Strange way of life, du réalisateur madrilène Pedro Almodovar, est le premier court métrage produit par la société de production Saint Laurent (Kering). Sorti en salle le 16 août 2023, il fait la part belle aux costumes siglés et à une esthétique léchée.

Strange way of life raconte l’histoire de deux cow-boys, interprétés par Ethan Wake et Pedro Pascal, que les choses de la vie opposent (le premier, shérif, est à la recherche du fils, meurtrier, du second) mais que la passion unie depuis 25 ans.

Ce western de queers seniors est le premier film produit par Saint Laurent Productions. Cette société a été créée le 22 février 2023. Sa forme juridique est SAS, société par actions simplifiée. Son domaine d’activité est : production de films pour le cinéma. Elle n’emploie pas de salariés, selon l’annuaire des entreprises. Son siège social est domicilié au 39 rue de Bellechasse (Paris 7e).

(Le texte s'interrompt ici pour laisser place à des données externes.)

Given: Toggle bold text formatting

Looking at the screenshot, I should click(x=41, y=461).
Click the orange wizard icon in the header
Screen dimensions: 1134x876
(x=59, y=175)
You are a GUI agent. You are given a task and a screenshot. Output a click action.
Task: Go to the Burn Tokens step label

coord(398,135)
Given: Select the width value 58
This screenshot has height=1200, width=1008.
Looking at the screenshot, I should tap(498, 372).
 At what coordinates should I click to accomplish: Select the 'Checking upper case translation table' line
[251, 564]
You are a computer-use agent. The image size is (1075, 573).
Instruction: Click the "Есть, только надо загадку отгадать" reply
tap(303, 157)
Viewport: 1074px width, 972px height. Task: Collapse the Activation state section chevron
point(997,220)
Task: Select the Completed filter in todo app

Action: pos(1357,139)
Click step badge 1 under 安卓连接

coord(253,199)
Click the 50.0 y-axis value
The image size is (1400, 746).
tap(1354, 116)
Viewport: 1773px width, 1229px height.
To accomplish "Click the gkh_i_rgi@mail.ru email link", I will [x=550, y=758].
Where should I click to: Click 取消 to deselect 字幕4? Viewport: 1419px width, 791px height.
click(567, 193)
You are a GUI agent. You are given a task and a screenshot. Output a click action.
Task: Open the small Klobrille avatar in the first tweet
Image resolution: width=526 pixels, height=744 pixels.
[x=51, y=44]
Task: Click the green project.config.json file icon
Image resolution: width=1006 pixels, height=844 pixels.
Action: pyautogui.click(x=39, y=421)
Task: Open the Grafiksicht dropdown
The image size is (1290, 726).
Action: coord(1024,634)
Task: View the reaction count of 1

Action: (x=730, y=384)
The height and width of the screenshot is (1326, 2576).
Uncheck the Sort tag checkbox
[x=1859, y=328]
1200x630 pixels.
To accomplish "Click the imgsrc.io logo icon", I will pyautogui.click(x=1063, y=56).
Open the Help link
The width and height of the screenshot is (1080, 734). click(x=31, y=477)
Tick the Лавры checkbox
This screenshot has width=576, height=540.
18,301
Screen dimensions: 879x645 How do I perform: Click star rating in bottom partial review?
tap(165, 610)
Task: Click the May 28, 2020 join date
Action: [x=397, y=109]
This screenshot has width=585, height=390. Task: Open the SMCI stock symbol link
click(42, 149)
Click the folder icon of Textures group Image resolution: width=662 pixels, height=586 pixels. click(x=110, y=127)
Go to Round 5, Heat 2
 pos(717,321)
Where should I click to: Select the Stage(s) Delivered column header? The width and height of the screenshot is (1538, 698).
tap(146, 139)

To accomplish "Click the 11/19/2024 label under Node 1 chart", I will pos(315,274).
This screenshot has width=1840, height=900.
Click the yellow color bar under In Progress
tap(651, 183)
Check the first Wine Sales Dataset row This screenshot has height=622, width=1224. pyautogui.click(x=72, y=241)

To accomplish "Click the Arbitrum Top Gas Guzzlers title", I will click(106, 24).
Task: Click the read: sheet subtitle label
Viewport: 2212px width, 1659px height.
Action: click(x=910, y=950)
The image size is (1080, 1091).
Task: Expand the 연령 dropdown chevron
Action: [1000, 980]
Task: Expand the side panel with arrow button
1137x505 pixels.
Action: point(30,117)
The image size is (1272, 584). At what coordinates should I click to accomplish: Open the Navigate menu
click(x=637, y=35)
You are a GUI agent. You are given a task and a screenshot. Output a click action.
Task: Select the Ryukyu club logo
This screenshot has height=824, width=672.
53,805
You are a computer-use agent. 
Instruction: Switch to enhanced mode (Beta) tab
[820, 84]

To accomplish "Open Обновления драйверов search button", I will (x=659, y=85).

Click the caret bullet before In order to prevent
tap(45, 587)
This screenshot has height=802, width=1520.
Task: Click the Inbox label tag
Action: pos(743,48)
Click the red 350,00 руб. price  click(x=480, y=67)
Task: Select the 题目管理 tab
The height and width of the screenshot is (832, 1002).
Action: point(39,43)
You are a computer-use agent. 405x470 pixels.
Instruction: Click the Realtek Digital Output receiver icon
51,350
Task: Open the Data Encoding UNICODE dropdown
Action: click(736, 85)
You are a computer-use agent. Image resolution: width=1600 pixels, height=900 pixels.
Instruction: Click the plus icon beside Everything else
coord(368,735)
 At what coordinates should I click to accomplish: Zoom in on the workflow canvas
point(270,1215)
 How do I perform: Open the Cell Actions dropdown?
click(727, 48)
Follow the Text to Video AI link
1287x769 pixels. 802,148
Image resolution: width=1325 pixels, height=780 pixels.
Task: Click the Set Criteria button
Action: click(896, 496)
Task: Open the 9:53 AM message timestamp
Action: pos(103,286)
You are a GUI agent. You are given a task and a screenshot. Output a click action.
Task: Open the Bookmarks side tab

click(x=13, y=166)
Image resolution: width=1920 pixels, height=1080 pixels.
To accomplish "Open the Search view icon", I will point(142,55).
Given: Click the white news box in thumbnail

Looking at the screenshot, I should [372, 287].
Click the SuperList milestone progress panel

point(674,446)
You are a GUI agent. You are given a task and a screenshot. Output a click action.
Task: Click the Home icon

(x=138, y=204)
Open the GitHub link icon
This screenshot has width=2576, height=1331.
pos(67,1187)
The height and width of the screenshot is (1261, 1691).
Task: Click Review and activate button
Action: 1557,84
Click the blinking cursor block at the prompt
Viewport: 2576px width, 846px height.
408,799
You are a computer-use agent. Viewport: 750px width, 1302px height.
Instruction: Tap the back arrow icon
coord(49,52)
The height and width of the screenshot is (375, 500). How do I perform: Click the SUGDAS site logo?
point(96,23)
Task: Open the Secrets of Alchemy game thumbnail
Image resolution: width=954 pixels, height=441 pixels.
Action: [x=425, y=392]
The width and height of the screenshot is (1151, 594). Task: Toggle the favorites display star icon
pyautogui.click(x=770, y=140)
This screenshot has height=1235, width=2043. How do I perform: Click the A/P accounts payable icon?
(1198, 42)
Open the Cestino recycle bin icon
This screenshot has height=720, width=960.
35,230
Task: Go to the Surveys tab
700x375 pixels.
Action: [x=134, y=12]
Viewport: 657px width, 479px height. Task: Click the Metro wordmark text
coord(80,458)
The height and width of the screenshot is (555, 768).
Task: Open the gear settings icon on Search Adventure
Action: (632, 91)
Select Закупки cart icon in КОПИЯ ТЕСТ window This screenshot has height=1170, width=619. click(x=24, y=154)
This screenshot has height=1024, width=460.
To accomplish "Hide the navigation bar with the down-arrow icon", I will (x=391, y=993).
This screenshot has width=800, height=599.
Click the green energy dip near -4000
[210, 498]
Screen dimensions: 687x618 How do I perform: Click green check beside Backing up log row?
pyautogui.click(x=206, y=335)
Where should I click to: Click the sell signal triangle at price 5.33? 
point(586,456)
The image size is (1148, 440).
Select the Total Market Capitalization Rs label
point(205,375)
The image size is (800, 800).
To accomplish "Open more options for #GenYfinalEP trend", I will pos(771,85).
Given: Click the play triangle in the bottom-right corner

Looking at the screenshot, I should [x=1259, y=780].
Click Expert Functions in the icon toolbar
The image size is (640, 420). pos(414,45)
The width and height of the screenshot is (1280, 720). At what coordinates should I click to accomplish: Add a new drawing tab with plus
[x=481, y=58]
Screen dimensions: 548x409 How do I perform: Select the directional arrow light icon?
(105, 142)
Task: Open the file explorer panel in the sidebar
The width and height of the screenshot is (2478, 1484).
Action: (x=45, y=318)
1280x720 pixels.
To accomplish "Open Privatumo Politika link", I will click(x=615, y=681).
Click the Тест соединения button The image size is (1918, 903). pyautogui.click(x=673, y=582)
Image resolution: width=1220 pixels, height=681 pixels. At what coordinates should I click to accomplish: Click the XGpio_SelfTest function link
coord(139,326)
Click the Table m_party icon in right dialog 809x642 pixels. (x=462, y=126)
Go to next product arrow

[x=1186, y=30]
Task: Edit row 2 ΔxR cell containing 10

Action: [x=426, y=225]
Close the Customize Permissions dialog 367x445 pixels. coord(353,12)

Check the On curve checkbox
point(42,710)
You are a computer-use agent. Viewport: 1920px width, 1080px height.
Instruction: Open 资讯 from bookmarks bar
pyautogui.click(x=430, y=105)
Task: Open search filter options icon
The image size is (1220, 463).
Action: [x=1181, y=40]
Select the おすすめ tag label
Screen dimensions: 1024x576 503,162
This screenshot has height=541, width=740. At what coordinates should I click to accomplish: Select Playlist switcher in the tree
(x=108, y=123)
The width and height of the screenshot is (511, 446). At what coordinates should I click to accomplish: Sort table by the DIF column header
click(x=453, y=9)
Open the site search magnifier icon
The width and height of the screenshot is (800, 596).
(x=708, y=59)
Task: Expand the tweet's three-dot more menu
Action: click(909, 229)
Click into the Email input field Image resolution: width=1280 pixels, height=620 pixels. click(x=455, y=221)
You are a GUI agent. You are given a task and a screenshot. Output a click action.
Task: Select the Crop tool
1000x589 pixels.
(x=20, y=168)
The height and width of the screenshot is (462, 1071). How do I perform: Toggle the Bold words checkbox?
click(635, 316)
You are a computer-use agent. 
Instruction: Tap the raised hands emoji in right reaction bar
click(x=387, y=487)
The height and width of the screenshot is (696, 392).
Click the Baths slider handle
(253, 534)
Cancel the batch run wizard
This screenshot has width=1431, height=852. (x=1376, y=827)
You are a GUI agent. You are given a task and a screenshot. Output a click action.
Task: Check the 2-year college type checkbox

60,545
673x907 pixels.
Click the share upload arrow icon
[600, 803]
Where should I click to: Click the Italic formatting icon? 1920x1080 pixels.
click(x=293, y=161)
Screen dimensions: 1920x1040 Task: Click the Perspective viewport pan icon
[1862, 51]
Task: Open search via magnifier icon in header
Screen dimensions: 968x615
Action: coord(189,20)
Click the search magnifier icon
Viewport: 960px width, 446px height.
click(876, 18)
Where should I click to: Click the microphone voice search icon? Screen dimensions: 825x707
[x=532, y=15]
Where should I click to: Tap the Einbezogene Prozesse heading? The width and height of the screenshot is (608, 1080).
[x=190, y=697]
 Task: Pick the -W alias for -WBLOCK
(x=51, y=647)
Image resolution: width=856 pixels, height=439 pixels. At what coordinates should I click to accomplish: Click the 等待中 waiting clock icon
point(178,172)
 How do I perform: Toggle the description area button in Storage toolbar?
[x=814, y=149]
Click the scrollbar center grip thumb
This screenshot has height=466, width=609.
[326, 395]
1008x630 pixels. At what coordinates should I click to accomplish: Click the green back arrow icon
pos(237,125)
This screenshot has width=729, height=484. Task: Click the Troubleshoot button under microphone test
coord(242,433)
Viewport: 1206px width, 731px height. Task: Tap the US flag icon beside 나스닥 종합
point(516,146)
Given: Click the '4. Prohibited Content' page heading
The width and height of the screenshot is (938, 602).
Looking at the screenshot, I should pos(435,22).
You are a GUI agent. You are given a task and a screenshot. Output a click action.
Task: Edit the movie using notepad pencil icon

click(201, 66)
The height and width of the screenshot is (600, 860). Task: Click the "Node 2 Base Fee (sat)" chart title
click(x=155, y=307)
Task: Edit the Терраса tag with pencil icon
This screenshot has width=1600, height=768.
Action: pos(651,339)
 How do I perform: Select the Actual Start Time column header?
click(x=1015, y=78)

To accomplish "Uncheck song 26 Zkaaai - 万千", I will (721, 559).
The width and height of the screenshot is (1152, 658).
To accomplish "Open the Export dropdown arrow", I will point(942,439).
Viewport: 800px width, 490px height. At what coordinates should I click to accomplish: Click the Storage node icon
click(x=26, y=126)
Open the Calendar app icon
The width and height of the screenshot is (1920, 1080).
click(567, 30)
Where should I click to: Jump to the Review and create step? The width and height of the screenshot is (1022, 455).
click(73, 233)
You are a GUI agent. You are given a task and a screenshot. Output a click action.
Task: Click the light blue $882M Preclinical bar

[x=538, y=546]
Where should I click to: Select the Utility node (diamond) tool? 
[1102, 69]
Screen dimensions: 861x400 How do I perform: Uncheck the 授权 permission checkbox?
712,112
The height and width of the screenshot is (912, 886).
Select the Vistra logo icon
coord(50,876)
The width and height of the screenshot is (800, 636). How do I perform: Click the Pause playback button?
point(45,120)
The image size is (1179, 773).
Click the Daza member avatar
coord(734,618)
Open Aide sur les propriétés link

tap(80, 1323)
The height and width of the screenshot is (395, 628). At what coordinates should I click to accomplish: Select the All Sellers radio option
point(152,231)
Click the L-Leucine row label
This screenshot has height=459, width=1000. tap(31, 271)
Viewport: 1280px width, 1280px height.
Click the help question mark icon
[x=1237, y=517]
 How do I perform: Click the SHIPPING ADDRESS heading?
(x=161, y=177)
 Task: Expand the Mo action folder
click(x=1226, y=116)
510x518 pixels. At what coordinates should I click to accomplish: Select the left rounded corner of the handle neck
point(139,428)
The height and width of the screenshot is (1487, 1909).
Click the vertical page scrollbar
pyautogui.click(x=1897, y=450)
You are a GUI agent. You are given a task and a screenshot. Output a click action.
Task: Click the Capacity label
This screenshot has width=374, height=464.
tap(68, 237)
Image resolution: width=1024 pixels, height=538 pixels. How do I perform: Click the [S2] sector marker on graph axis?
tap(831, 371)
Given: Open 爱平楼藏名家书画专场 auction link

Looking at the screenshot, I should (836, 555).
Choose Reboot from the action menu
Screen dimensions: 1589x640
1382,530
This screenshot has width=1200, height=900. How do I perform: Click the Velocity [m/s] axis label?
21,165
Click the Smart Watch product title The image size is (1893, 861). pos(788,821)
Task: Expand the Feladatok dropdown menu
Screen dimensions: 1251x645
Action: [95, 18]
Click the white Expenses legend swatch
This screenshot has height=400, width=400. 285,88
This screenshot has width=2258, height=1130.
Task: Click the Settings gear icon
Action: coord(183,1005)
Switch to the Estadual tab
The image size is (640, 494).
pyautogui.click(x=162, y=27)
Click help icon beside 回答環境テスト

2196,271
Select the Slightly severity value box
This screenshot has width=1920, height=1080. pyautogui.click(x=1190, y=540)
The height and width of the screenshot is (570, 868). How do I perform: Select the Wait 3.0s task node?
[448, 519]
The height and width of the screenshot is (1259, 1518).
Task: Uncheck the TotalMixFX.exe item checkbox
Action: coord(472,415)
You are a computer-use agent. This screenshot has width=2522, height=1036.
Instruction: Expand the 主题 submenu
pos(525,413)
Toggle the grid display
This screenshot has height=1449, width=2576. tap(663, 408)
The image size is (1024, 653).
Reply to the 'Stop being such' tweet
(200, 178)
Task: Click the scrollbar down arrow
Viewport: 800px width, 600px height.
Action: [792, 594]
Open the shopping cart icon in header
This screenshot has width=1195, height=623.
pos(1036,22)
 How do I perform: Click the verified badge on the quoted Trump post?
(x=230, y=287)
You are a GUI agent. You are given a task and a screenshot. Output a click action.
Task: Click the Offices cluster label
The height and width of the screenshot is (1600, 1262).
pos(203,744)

Sur l’affiche et sur le premier panneau du générique, Saint Laurent Productions donne le ton : « Saint Laurent by Anthony Vaccarello présente » un film d’Almodovar. La marque intervient en tant que producteur associé et responsable des costumes. Ce rôle de producteur lui permet de détenir des droits sur le film. C’est donc un pas de plus par rapport au sponsoring (placement produits) qui est un financement pour figurer à l’écran, mais qui ne confère aucun droit.

C’est le cas, par exemple, du deuxième court-métrage d’Almodovar, La voix humaine, avec Tilda Swinton, qui succède au western. Dans la scène d’introduction, on reconnaît clairement les robes de bal de Balenciaga (une crinoline rouge futuriste de la collection printemps-été 2020), puis un blouson griffé Dries Van Noten, un énorme flacon du numéro 5 de Chanel, enfin, on entend un « où est mon sac Chanel ? ».

Quelle liberté artistique quand une marque produit un film ?

En réalité, la même que lorsqu’un industriel, ou autre structure privée, rachète un groupe de presse. Saint Laurent Productions compte récidiver avec d’autres réalisateurs de renom : David Cronenberg et Paolo Sorrentino. La question que pose ce nouveau type de producteur est évidemment la liberté artistique par rapport à l’image qu’une marque souhaite donner d’elle-même et qui peut s’avérer contraignante. En effet, dans le communiqué fourni par la maison, il est précisé : « tous les films de la société présentent des costumes d'Anthony Vaccarello pour Saint Laurent ». Dans ce contexte, difficile d’imaginer une histoire de misère sociale. Le risque, à grande échelle, c’est l’aseptisation des images cinématographiques.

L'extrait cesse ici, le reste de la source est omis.